Segment Start: EXTRACTED ENTRIES

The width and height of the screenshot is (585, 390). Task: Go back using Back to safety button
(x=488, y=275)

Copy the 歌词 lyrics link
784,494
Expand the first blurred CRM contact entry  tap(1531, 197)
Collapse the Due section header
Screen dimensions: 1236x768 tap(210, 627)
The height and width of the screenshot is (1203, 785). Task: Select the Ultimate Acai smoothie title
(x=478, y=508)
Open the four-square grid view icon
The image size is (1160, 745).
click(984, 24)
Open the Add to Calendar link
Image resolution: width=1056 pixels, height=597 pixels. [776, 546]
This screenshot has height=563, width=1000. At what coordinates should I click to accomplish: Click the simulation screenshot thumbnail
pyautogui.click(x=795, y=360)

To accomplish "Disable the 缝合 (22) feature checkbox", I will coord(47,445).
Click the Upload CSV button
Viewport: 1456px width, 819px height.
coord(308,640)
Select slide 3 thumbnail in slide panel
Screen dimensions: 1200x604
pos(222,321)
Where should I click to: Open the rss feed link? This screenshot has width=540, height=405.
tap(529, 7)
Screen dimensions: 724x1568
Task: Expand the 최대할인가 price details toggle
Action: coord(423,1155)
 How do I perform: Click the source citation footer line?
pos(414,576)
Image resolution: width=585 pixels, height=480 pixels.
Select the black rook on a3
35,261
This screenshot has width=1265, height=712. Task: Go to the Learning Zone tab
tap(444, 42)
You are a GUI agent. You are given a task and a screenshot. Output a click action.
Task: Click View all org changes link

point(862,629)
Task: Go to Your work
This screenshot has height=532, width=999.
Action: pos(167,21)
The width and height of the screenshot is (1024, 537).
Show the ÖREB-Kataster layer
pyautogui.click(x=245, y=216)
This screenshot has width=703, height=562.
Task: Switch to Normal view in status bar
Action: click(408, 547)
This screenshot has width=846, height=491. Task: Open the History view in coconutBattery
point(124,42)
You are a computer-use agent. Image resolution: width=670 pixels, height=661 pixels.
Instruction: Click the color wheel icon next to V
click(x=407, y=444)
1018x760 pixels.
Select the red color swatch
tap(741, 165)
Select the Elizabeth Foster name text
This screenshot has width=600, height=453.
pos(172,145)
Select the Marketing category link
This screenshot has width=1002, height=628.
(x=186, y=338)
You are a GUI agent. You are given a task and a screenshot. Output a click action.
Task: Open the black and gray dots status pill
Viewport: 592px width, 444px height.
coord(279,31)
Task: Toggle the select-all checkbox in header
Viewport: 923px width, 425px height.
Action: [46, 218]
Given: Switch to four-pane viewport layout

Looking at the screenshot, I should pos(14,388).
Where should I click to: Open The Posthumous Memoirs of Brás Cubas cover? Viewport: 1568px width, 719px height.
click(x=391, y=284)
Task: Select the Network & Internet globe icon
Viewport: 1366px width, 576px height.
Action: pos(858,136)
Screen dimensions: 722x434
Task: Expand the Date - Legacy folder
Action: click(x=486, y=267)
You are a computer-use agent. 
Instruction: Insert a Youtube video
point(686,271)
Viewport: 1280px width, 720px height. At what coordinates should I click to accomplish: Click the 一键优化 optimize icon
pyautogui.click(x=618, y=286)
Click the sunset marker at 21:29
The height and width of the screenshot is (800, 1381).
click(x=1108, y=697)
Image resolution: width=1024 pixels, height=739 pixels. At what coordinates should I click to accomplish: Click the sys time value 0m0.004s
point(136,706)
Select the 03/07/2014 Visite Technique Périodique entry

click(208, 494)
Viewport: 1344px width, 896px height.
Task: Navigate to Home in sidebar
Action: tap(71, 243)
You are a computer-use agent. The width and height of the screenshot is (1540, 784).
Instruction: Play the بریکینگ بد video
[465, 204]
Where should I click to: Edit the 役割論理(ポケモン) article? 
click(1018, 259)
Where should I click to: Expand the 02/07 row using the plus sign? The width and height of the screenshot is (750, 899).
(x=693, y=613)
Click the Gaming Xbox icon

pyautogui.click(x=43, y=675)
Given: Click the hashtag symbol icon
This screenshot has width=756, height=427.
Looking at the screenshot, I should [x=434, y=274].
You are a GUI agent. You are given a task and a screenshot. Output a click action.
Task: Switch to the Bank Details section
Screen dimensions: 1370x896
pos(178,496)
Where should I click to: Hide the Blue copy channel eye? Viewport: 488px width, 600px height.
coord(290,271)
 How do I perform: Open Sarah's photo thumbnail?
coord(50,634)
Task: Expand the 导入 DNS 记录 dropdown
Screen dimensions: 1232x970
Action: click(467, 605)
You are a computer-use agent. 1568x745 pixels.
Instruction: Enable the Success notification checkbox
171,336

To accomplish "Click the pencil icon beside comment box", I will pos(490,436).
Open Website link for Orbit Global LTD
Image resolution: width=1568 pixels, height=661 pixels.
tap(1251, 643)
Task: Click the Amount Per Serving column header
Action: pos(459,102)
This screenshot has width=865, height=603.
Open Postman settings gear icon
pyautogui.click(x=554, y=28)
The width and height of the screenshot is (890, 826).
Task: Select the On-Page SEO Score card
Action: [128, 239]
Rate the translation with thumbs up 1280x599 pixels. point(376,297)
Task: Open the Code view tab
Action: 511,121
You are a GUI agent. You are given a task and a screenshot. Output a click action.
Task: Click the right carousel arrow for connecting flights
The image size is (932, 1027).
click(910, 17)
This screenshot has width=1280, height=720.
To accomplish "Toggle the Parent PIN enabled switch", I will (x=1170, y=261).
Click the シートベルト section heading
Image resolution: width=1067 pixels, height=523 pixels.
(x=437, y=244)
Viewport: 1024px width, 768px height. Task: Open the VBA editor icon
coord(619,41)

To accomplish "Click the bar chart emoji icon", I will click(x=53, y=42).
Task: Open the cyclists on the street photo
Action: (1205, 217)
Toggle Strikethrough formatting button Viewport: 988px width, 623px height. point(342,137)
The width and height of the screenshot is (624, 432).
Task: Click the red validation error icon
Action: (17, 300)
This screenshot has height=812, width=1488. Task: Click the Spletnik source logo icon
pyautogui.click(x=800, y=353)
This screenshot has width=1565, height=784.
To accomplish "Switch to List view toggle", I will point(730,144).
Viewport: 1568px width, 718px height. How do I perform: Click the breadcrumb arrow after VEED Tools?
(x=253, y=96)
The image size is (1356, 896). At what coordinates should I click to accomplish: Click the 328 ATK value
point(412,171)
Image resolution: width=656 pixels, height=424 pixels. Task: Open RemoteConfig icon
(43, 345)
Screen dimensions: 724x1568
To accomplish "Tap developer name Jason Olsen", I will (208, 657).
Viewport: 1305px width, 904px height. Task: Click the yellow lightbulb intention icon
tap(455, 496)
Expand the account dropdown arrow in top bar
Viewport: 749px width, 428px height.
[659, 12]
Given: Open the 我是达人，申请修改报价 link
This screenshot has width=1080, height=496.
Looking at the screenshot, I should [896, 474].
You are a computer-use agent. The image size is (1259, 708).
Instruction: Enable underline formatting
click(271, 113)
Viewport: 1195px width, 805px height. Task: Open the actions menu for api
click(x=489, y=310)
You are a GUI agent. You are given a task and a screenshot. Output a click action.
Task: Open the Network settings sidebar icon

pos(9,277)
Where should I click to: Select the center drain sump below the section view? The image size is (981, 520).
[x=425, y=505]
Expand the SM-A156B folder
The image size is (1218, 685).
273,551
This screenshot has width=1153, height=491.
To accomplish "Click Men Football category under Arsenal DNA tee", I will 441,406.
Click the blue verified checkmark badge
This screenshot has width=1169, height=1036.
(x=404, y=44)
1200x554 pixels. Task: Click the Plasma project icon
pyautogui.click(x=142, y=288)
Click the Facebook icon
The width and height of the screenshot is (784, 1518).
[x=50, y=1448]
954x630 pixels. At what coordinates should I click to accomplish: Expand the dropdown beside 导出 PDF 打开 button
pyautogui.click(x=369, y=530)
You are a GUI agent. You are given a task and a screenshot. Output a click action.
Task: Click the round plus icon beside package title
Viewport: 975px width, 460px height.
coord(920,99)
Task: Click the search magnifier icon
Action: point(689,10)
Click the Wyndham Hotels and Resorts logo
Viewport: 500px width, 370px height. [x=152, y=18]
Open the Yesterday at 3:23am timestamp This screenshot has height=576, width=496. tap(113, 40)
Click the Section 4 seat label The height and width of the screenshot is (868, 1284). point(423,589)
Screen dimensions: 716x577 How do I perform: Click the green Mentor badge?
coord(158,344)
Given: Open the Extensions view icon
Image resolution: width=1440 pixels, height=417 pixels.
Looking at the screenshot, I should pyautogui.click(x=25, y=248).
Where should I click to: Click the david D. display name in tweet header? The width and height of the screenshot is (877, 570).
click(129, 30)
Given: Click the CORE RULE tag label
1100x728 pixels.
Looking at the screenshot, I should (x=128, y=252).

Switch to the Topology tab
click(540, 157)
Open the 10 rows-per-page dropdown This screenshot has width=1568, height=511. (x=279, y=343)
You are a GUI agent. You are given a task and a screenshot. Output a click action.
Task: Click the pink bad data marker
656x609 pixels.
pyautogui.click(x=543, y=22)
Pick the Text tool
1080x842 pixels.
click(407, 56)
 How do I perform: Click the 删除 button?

Segment End: EXTRACTED ENTRIES

Find and show each line of the listing with the word "marker".

ANSWER AREA
Click the sunset marker at 21:29
Task: Click the pink bad data marker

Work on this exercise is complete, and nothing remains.